3. **Find the new 'y' value:** We use our rule $y(x) = x + x^2$ for this new $x + \Delta x$.
$y(x + \Delta x) = (x + \Delta x) + (x + \Delta x)^2$
We need to expand the $(x + \Delta x)^2$ part: $(x + \Delta x)(x + \Delta x) = x^2 + x\Delta x + x\Delta x + (\Delta x)^2 = x^2 + 2x\Delta x + (\Delta x)^2$.
So, $y(x + \Delta x) = x + \Delta x + x^2 + 2x\Delta x + (\Delta x)^2$.
4. **Figure out how much 'y' changed ($\Delta y$):** We subtract the old 'y' value from the new 'y' value.
$\Delta y = y(x + \Delta x) - y(x)$
$\Delta y = (x + \Delta x + x^2 + 2x\Delta x + (\Delta x)^2) - (x + x^2)$
Let's combine like terms:
$\Delta y = x + \Delta x + x^2 + 2x\Delta x + (\Delta x)^2 - x - x^2$
The 'x' and '-x' cancel out, and the 'x^2' and '-x^2' cancel out!
$\Delta y = \Delta x + 2x\Delta x + (\Delta x)^2$
5. **Calculate the average change ($\frac{\Delta y}{\Delta x}$):** We divide the change in 'y' by the change in 'x'.
$\frac{\Delta y}{\Delta x} = \frac{\Delta x + 2x\Delta x + (\Delta x)^2}{\Delta x}$
Look, every term on top has a $\Delta x$! So we can factor it out:
$\frac{\Delta y}{\Delta x} = \frac{\Delta x (1 + 2x + \Delta x)}{\Delta x}$
And then, we can cancel out the $\Delta x$ from the top and bottom (as long as $\Delta x$ isn't zero).

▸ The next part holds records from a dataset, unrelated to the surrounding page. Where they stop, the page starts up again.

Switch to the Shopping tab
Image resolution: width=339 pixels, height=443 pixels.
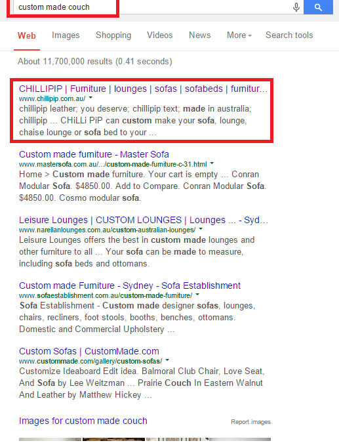point(113,35)
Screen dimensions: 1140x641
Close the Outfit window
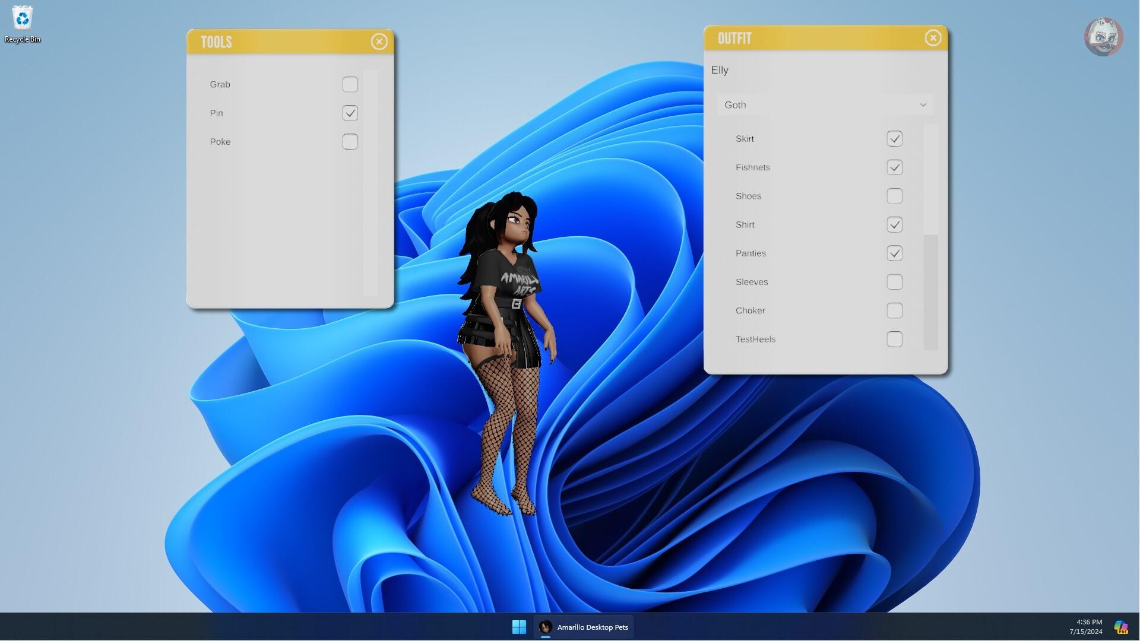[x=933, y=37]
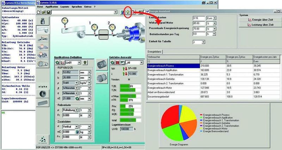282x150 pixels.
Task: Open the Lin01 motion profile dropdown
Action: 80,62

So, $\frac{\Delta y}{\Delta x} = 1 + 2x + \Delta x$

**Part 2: Finding the instantaneous change ($\frac{dy}{dx}$)**

1. **Make the change super tiny:** The $dy/dx$ means we're looking at what happens when $\Delta x$ (that tiny change) gets super, super close to zero – so close it almost disappears!
2. **Take the limit:** We use the answer we just got for $\frac{\Delta y}{\Delta x}$ and imagine $\Delta x$ shrinking to almost nothing.

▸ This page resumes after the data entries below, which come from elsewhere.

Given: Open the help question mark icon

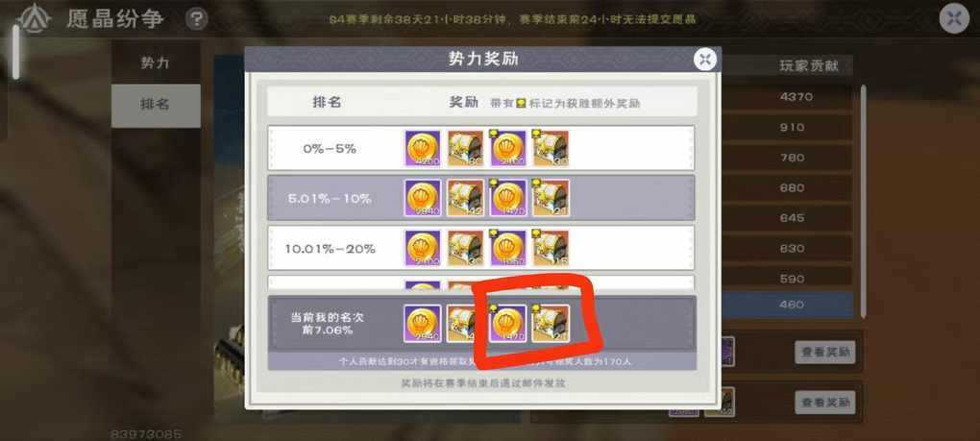Looking at the screenshot, I should [196, 19].
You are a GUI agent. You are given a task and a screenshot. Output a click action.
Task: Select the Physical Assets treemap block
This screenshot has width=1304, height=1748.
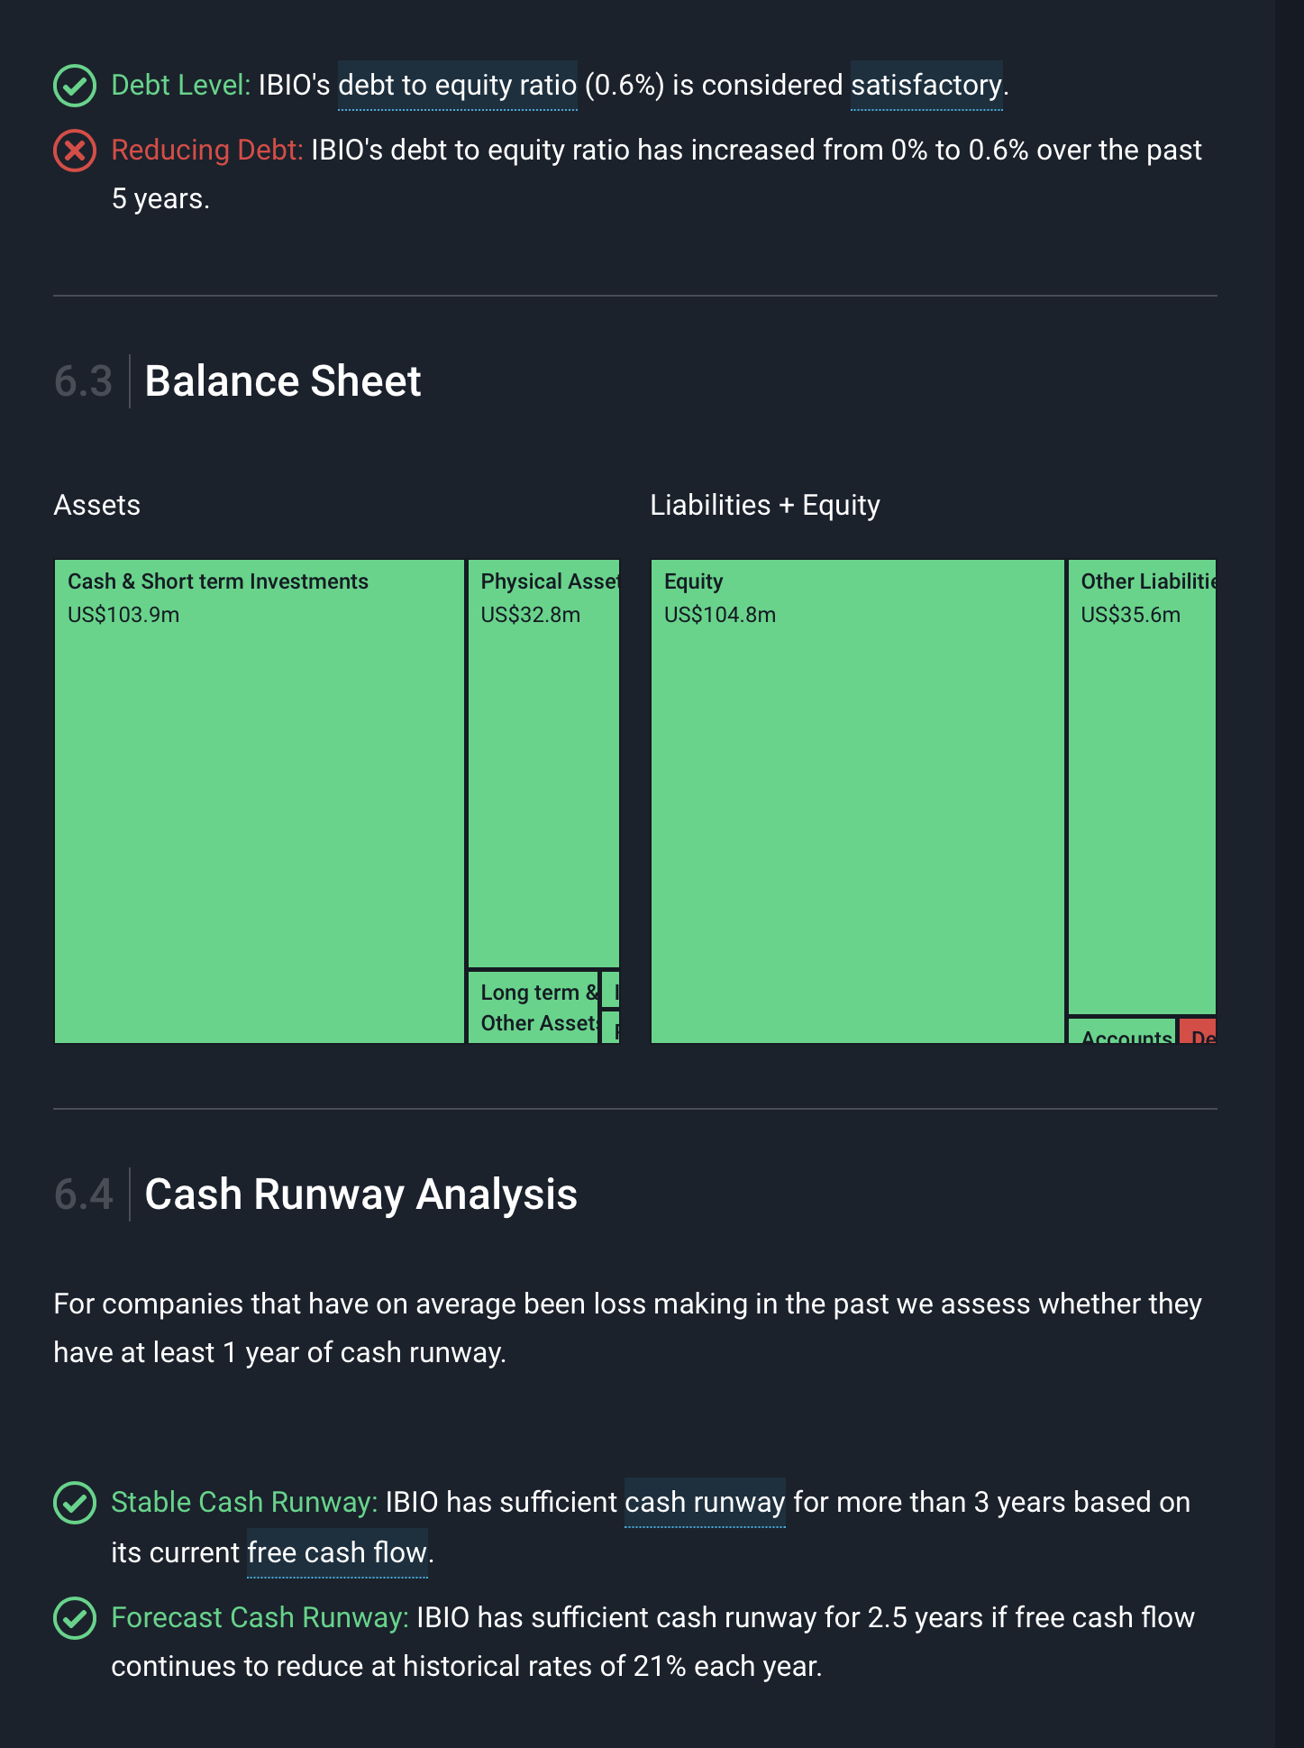[543, 764]
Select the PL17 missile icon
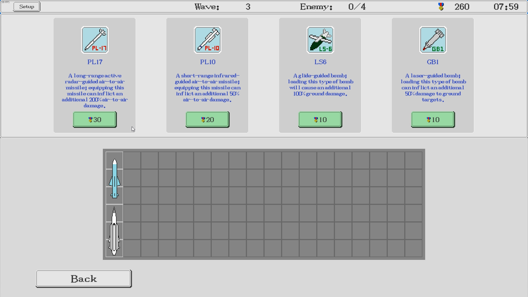The width and height of the screenshot is (528, 297). [x=95, y=40]
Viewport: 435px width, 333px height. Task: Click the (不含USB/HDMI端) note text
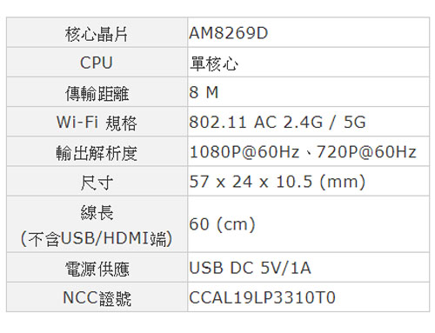97,239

$\frac{dy}{dx} = \lim_{\Delta x \to 0} (1 + 2x + \Delta x)$
3. **What happens to the $\Delta x$ term?** If $\Delta x$ becomes almost zero, then the "$+ \Delta x$" part just becomes "$+ 0$".
$\frac{dy}{dx} = 1 + 2x + 0$
$\frac{dy}{dx} = 1 + 2x$

And there you have it! The average rate of change and the instantaneous rate of change! Pretty neat, right?